> [SHORT EXERCISE] Could you give back the part of the listing that opens with the line containing "Where should I click to: Select NO_PRE_CONFIGURED_DRIVER" and closes with the line containing "Action: point(690,32)", with "dropdown" swapped for "drop-down list" and nothing else altered?

+ + +

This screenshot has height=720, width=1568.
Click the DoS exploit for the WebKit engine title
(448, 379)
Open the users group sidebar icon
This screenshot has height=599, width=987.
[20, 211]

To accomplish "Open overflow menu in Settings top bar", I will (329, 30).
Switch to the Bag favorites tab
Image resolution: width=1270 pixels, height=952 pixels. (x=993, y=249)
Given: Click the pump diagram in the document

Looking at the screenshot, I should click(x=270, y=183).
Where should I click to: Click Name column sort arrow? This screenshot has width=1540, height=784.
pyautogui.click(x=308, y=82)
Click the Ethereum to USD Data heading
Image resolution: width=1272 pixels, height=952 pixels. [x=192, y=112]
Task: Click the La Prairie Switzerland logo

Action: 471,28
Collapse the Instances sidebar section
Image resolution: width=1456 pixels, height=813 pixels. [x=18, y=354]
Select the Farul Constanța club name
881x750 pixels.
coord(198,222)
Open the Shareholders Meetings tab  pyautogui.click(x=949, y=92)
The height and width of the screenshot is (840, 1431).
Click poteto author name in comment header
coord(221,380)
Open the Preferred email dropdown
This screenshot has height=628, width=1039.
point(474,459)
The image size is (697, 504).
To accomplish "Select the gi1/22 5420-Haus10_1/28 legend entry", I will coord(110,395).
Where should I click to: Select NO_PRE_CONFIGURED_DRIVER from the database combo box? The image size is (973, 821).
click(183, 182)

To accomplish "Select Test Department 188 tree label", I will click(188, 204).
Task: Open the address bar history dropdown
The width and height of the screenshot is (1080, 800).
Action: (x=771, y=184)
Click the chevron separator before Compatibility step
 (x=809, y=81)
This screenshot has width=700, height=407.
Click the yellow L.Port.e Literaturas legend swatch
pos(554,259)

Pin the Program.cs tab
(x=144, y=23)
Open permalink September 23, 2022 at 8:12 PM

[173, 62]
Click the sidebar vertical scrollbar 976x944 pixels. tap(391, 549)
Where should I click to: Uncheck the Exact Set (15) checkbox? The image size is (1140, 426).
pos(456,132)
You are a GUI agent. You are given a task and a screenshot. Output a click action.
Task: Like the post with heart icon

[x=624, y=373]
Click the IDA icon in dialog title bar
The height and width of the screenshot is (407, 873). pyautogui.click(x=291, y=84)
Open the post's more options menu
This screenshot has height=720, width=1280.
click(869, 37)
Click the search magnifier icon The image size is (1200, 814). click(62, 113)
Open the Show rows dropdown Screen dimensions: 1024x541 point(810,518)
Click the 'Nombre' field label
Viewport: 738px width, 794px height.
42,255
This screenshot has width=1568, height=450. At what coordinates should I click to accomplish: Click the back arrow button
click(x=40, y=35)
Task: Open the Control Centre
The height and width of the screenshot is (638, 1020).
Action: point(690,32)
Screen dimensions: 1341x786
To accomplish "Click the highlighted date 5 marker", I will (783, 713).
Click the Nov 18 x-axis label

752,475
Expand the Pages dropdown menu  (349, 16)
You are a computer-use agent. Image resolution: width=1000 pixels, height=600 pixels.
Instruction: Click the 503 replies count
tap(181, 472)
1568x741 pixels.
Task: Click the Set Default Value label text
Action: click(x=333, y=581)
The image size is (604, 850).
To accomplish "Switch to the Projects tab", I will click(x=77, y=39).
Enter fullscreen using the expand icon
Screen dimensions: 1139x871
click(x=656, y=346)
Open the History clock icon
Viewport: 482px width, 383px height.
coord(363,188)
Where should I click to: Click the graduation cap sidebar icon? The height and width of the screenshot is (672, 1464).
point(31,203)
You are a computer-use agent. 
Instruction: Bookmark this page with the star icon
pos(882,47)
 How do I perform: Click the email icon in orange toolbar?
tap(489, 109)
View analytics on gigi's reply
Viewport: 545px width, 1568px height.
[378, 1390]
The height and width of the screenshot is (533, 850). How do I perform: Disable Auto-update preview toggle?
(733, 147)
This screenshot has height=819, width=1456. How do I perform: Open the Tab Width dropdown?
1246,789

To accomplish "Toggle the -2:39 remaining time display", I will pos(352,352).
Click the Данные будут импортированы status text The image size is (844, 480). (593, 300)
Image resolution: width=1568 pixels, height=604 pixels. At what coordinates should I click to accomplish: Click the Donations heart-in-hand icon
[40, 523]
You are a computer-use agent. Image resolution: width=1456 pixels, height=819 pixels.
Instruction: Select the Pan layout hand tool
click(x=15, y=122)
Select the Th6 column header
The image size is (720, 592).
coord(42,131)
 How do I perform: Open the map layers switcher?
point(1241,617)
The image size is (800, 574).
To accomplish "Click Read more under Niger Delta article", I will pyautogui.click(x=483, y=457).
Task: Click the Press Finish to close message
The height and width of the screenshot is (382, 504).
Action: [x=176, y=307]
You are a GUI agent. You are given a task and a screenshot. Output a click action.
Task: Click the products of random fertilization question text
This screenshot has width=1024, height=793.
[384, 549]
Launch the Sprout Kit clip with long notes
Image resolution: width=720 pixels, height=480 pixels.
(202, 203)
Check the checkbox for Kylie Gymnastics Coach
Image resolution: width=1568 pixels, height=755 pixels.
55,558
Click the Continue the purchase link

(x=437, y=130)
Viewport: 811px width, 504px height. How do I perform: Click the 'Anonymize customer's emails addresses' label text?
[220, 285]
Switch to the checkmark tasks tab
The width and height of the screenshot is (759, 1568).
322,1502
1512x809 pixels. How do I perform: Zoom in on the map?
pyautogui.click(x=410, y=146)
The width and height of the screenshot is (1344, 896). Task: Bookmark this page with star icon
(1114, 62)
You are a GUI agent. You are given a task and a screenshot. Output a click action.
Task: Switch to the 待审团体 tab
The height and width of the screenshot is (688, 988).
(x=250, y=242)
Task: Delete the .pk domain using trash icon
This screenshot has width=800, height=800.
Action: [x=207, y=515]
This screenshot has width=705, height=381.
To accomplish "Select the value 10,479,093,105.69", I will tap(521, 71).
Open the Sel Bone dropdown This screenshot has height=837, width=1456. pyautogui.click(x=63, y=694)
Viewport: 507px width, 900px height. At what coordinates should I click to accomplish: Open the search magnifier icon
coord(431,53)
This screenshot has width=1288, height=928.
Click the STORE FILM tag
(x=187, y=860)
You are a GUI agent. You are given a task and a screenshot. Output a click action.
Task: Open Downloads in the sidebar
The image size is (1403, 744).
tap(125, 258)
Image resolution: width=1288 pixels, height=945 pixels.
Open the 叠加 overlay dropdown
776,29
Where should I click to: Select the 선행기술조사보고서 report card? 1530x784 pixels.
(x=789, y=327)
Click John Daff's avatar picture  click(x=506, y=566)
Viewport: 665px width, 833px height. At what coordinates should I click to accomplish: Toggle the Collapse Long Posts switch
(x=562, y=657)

+ + +

> [THE SOLUTION]
Where should I click to: Select NO_PRE_CONFIGURED_DRIVER from the database combo box? The image size is (973, 821).
click(183, 182)

To accomplish "Select Test Department 188 tree label", I will click(188, 204).
Task: Open the address bar history drop-down list
The width and height of the screenshot is (1080, 800).
Action: (x=771, y=184)
Click the chevron separator before Compatibility step
 (x=809, y=81)
This screenshot has width=700, height=407.
Click the yellow L.Port.e Literaturas legend swatch
pos(554,259)

Pin the Program.cs tab
(x=144, y=23)
Open permalink September 23, 2022 at 8:12 PM

[173, 62]
Click the sidebar vertical scrollbar 976x944 pixels. tap(391, 549)
Where should I click to: Uncheck the Exact Set (15) checkbox? The image size is (1140, 426).
pos(456,132)
You are a GUI agent. You are given a task and a screenshot. Output a click action.
Task: Like the post with heart icon

[x=624, y=373]
Click the IDA icon in dialog title bar
The height and width of the screenshot is (407, 873). pyautogui.click(x=291, y=84)
Open the post's more options menu
This screenshot has height=720, width=1280.
click(869, 37)
Click the search magnifier icon The image size is (1200, 814). click(62, 113)
Open the Show rows drop-down list Screen dimensions: 1024x541 point(810,518)
Click the 'Nombre' field label
Viewport: 738px width, 794px height.
42,255
This screenshot has width=1568, height=450. At what coordinates should I click to accomplish: Click the back arrow button
click(x=40, y=35)
Task: Open the Control Centre
The height and width of the screenshot is (638, 1020).
Action: point(690,32)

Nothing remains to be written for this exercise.